-- WORK TO BE COMPLETED --
Reproduce the records below exactly as they appear.

......

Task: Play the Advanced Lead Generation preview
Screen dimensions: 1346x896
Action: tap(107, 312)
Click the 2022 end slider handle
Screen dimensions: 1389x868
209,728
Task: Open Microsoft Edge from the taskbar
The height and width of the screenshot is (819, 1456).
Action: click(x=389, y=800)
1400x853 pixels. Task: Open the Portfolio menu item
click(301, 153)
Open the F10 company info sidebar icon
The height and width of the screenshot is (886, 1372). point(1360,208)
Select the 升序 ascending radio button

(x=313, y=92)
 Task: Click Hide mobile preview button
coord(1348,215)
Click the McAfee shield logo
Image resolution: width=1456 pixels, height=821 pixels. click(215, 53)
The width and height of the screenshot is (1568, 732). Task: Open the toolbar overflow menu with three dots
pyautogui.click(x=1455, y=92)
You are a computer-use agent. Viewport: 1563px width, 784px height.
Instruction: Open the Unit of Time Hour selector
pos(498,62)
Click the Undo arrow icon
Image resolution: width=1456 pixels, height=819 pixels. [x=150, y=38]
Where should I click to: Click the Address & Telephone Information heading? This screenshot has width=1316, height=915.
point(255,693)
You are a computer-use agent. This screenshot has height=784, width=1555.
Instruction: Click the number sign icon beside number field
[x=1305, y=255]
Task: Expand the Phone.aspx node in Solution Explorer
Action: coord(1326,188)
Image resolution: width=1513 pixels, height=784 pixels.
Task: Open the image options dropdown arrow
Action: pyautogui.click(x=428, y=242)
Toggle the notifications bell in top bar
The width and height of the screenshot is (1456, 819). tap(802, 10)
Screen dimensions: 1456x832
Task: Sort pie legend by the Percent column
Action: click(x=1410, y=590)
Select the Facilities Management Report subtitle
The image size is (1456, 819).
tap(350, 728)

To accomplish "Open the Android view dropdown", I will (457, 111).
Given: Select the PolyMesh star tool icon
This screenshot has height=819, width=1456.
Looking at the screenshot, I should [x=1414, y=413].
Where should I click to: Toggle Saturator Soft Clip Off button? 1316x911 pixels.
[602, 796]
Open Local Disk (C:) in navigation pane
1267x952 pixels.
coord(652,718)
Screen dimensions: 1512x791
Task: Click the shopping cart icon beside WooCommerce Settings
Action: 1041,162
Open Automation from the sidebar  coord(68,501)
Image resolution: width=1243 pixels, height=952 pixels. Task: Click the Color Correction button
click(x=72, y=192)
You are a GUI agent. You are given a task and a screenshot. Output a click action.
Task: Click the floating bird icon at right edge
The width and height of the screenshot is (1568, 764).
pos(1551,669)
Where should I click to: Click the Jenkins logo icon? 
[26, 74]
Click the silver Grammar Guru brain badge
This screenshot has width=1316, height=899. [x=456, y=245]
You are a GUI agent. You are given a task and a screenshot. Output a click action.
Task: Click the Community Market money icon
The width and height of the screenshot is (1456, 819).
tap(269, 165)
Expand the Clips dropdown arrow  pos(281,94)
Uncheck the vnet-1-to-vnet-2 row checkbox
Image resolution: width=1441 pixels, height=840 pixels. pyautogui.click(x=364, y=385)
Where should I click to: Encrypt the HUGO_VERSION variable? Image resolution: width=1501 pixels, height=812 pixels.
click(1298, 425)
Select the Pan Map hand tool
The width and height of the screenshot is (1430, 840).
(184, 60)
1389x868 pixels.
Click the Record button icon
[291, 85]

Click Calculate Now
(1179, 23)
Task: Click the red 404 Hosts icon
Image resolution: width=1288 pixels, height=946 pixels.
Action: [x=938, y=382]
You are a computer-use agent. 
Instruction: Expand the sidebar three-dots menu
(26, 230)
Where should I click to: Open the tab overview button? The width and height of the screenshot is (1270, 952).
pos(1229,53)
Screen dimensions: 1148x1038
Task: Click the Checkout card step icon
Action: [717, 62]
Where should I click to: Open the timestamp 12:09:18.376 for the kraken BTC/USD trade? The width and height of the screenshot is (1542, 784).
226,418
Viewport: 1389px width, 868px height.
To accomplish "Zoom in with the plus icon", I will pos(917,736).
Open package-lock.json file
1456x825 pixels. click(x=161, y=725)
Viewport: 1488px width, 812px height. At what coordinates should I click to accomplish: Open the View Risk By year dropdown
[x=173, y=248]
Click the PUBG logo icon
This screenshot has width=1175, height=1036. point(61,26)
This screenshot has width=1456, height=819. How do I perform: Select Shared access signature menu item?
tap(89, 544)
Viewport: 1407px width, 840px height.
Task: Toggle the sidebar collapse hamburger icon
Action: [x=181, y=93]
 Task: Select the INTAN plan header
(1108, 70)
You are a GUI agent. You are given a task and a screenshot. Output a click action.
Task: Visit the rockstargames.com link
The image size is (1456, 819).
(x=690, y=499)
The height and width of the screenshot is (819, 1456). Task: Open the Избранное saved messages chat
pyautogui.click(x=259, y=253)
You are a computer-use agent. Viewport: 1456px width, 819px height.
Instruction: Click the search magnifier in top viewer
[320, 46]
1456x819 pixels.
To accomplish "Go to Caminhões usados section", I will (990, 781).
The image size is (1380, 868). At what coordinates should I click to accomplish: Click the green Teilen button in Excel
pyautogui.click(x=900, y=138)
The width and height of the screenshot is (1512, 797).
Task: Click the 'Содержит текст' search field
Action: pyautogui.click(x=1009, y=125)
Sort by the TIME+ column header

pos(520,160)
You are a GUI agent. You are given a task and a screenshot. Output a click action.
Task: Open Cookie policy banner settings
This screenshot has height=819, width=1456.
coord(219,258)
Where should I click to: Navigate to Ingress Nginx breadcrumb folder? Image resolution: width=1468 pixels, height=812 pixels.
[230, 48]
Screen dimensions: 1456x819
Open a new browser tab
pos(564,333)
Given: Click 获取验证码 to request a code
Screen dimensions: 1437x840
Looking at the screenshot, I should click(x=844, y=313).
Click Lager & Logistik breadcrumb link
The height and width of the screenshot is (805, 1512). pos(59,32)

......

-- TASK SOLUTION --
Task: Play the Advanced Lead Generation preview
Screen dimensions: 1346x896
Action: tap(107, 312)
Click the 2022 end slider handle
Screen dimensions: 1389x868
209,728
Task: Open Microsoft Edge from the taskbar
The height and width of the screenshot is (819, 1456).
Action: click(x=389, y=800)
1400x853 pixels. Task: Open the Portfolio menu item
click(301, 153)
Open the F10 company info sidebar icon
The height and width of the screenshot is (886, 1372). point(1360,208)
Select the 升序 ascending radio button

(x=313, y=92)
 Task: Click Hide mobile preview button
coord(1348,215)
Click the McAfee shield logo
Image resolution: width=1456 pixels, height=821 pixels. click(215, 53)
The width and height of the screenshot is (1568, 732). Task: Open the toolbar overflow menu with three dots
pyautogui.click(x=1455, y=92)
You are a computer-use agent. Viewport: 1563px width, 784px height.
Instruction: Open the Unit of Time Hour selector
pos(498,62)
Click the Undo arrow icon
Image resolution: width=1456 pixels, height=819 pixels. [x=150, y=38]
Where should I click to: Click the Address & Telephone Information heading? This screenshot has width=1316, height=915.
point(255,693)
You are a computer-use agent. This screenshot has height=784, width=1555.
Instruction: Click the number sign icon beside number field
[x=1305, y=255]
Task: Expand the Phone.aspx node in Solution Explorer
Action: coord(1326,188)
Image resolution: width=1513 pixels, height=784 pixels.
Task: Open the image options dropdown arrow
Action: pyautogui.click(x=428, y=242)
Toggle the notifications bell in top bar
The width and height of the screenshot is (1456, 819). tap(802, 10)
Screen dimensions: 1456x832
Task: Sort pie legend by the Percent column
Action: click(x=1410, y=590)
Select the Facilities Management Report subtitle
The image size is (1456, 819).
tap(350, 728)

To accomplish "Open the Android view dropdown", I will (457, 111).
Given: Select the PolyMesh star tool icon
This screenshot has height=819, width=1456.
Looking at the screenshot, I should [x=1414, y=413].
Where should I click to: Toggle Saturator Soft Clip Off button? 1316x911 pixels.
[602, 796]
Open Local Disk (C:) in navigation pane
1267x952 pixels.
coord(652,718)
Screen dimensions: 1512x791
Task: Click the shopping cart icon beside WooCommerce Settings
Action: 1041,162
Open Automation from the sidebar  coord(68,501)
Image resolution: width=1243 pixels, height=952 pixels. Task: Click the Color Correction button
click(x=72, y=192)
You are a GUI agent. You are given a task and a screenshot. Output a click action.
Task: Click the floating bird icon at right edge
The width and height of the screenshot is (1568, 764).
pos(1551,669)
Where should I click to: Click the Jenkins logo icon? 
[26, 74]
Click the silver Grammar Guru brain badge
This screenshot has width=1316, height=899. [x=456, y=245]
You are a GUI agent. You are given a task and a screenshot. Output a click action.
Task: Click the Community Market money icon
The width and height of the screenshot is (1456, 819).
tap(269, 165)
Expand the Clips dropdown arrow  pos(281,94)
Uncheck the vnet-1-to-vnet-2 row checkbox
Image resolution: width=1441 pixels, height=840 pixels. pyautogui.click(x=364, y=385)
Where should I click to: Encrypt the HUGO_VERSION variable? Image resolution: width=1501 pixels, height=812 pixels.
click(1298, 425)
Select the Pan Map hand tool
The width and height of the screenshot is (1430, 840).
(184, 60)
1389x868 pixels.
Click the Record button icon
[291, 85]

Click Calculate Now
(1179, 23)
Task: Click the red 404 Hosts icon
Image resolution: width=1288 pixels, height=946 pixels.
Action: [x=938, y=382]
You are a computer-use agent. 
Instruction: Expand the sidebar three-dots menu
(26, 230)
Where should I click to: Open the tab overview button? The width and height of the screenshot is (1270, 952).
pos(1229,53)
Screen dimensions: 1148x1038
Task: Click the Checkout card step icon
Action: [717, 62]
Where should I click to: Open the timestamp 12:09:18.376 for the kraken BTC/USD trade? The width and height of the screenshot is (1542, 784).
226,418
Viewport: 1389px width, 868px height.
To accomplish "Zoom in with the plus icon", I will pos(917,736).
Open package-lock.json file
1456x825 pixels. click(x=161, y=725)
Viewport: 1488px width, 812px height. At what coordinates should I click to accomplish: Open the View Risk By year dropdown
[x=173, y=248]
Click the PUBG logo icon
This screenshot has width=1175, height=1036. point(61,26)
This screenshot has width=1456, height=819. How do I perform: Select Shared access signature menu item?
tap(89, 544)
Viewport: 1407px width, 840px height.
Task: Toggle the sidebar collapse hamburger icon
Action: [x=181, y=93]
 Task: Select the INTAN plan header
(1108, 70)
You are a GUI agent. You are given a task and a screenshot. Output a click action.
Task: Visit the rockstargames.com link
The image size is (1456, 819).
(x=690, y=499)
The height and width of the screenshot is (819, 1456). Task: Open the Избранное saved messages chat
pyautogui.click(x=259, y=253)
You are a computer-use agent. Viewport: 1456px width, 819px height.
Instruction: Click the search magnifier in top viewer
[320, 46]
1456x819 pixels.
To accomplish "Go to Caminhões usados section", I will (990, 781).
The image size is (1380, 868). At what coordinates should I click to accomplish: Click the green Teilen button in Excel
pyautogui.click(x=900, y=138)
The width and height of the screenshot is (1512, 797).
Task: Click the 'Содержит текст' search field
Action: pyautogui.click(x=1009, y=125)
Sort by the TIME+ column header

pos(520,160)
You are a GUI agent. You are given a task and a screenshot. Output a click action.
Task: Open Cookie policy banner settings
This screenshot has height=819, width=1456.
coord(219,258)
Where should I click to: Navigate to Ingress Nginx breadcrumb folder? Image resolution: width=1468 pixels, height=812 pixels.
[230, 48]
Screen dimensions: 1456x819
Open a new browser tab
pos(564,333)
Given: Click 获取验证码 to request a code
Screen dimensions: 1437x840
Looking at the screenshot, I should click(x=844, y=313).
Click Lager & Logistik breadcrumb link
The height and width of the screenshot is (805, 1512). pos(59,32)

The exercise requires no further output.